The force had moved towards the Suez Canal in three echelons; the main group along the central route with smaller forces on the northern and southern routes. The northern group of about 3,000 men moved via Magdhaba to El Arish and thence along the northern route towards Port Said. The central group of about 6,000 or 7,000 men moved via the water cisterns at Moiya Harab and the wells at Wady um Muksheib and Jifjafa towards Ismailia. This was at the midpoint of the Suez Canal near the vital British railway and water pumping equipment. The main force marched from Beersheba through El Auja and Ibni, between the Maghara and Yelleg hills to Jifjafa and Ismailia. The third group of about 3,000 moved via Nekl southwards towards the town of Suez at the southern end of the Suez Canal. The main force was attacked by aircraft dropping 20 pounds (9.1 kg) bombs.

Two smaller flanking columns of this Ottoman force made secondary attacks on 26 and 27 January 1915 near Qantara in the northern sector of the Suez Canal and near the town of Suez in the south.

From 31 January the British defenders expected an attack and by 1 February at least 2,500 infantry attackers were 6 miles (9.7 km) east of Serapeum with two guns, another force of 8,000 was at Moiya Harab 30 miles (48 km) to the south east and a third force of 3,000 was at Bir el Mahadat 10 miles (16 km) east north east of El Ferdan. In the rear of these forces were "considerable forces" at Bir el Abd 40 miles (64 km) from the Canal, at El Arish and at Nekhl.

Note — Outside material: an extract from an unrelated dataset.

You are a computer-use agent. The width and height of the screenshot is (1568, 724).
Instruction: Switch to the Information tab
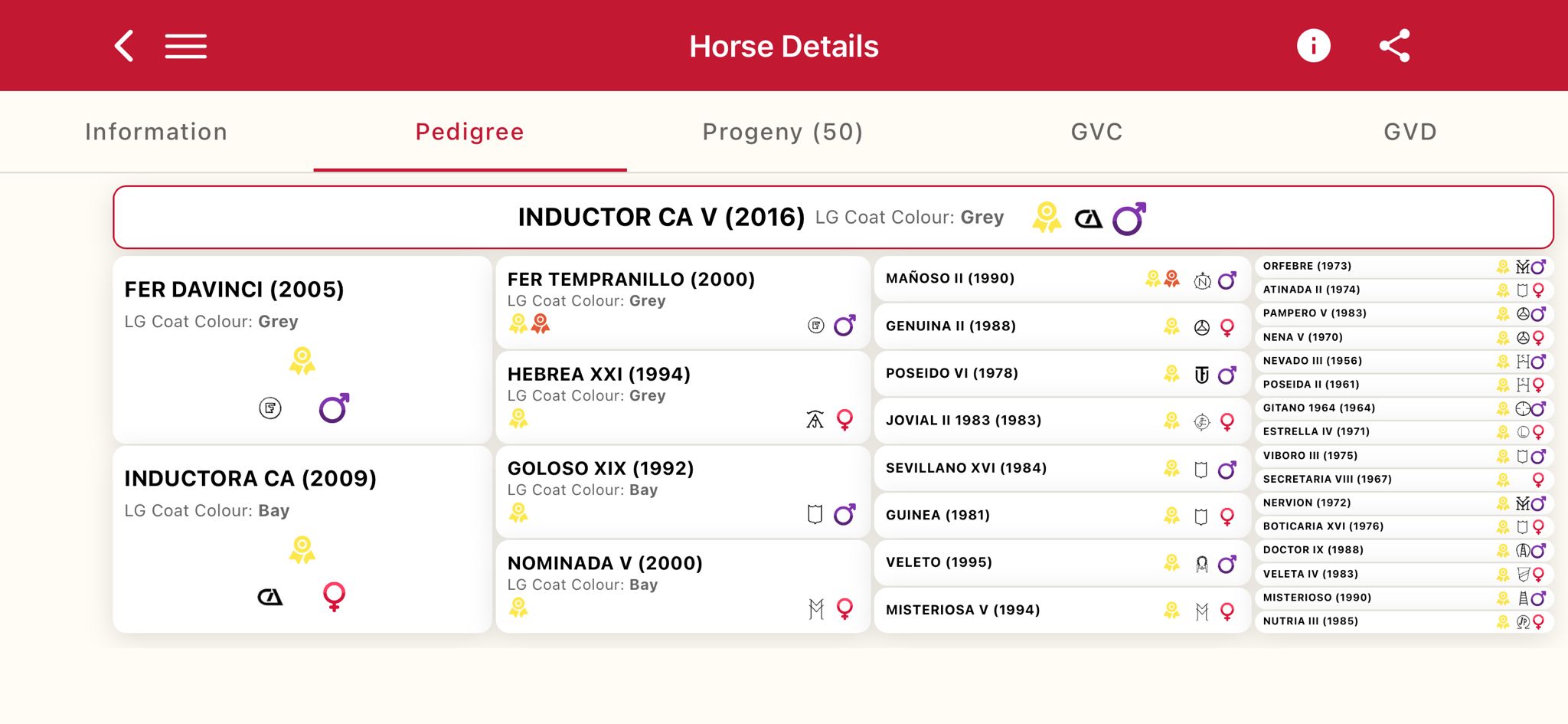pos(156,132)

The Ottoman Expeditionary Force, moving only at night, believed that it had been unnoticed, as scouts had observed British officers playing football when Ottoman forces had already established themselves in a camp 25 kilometres (16 mi) east of the Suez Canal. Kress von Kressenstein's Suez Expeditionary Force arrived at the Canal on 2 February 1915 and the Ottomans succeeded in crossing the Suez Canal about Ismailia on the morning of 3 February 1915.

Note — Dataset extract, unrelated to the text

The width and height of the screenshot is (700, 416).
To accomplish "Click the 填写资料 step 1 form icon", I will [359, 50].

By 2 February slight forward movements of the attacking force made it clear the main attack would be on the central sector, to the north or south of Lake Timsah and the armoured train with four platoons of New Zealand infantry and two platoons reinforced the 5th Gurkhas post on the east bank. The 22nd (Lucknow) Brigade (the 62nd and 92nd Punjabis and the 2/10th Gurkha Rifles) from Sector II, the 2nd Queen Victoria's Own Rajput Light Infantry, and two platoons of the 128th Pioneers from general reserve at Moascar, the 19th Lancashire Battery RFA (four 15-pounders), 5th Battery Egyptian Artillery (four mountain guns and two Maxim guns), two sections of the 1st Field Company East Lancashire Royal Engineers and the 137th Indian Field Ambulance were in position between the Great Bitter Lake and Lake Timsah.

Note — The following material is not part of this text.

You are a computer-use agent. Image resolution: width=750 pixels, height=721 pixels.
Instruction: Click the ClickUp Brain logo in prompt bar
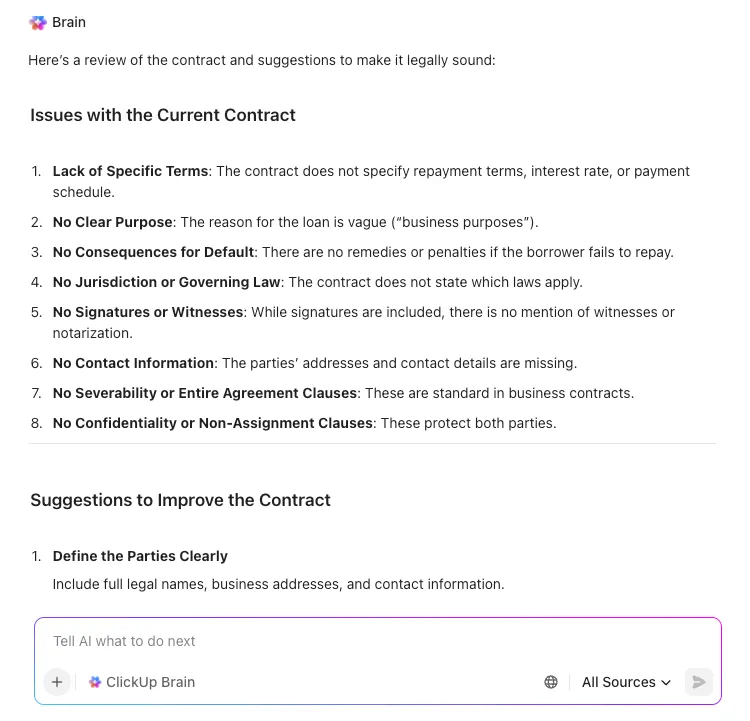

Squads of men were seen by the light of the moon at about 04:20 on 3 February moving pontoons and rafts towards the Suez Canal. They were fired on by an Egyptian battery, and the 62nd Punjabis along with the 128th Pioneers at Post No. 5 stopped most attempts to get their craft into the water. A further attempt along a stretch of 1.5 miles (2.4 km) to get pontoons and rafts to the canal was made slightly to the north of the first attempt. Three pontoons loaded with troops crossed the canal under cover of machine gun and rifle fire from the sand dunes on the eastern bank. As they landed on the western bank of the canal all three boat loads of soldiers were attacked and killed, wounded, or captured. As dawn lit the area, the failure of the attempt to cross the canal was complete.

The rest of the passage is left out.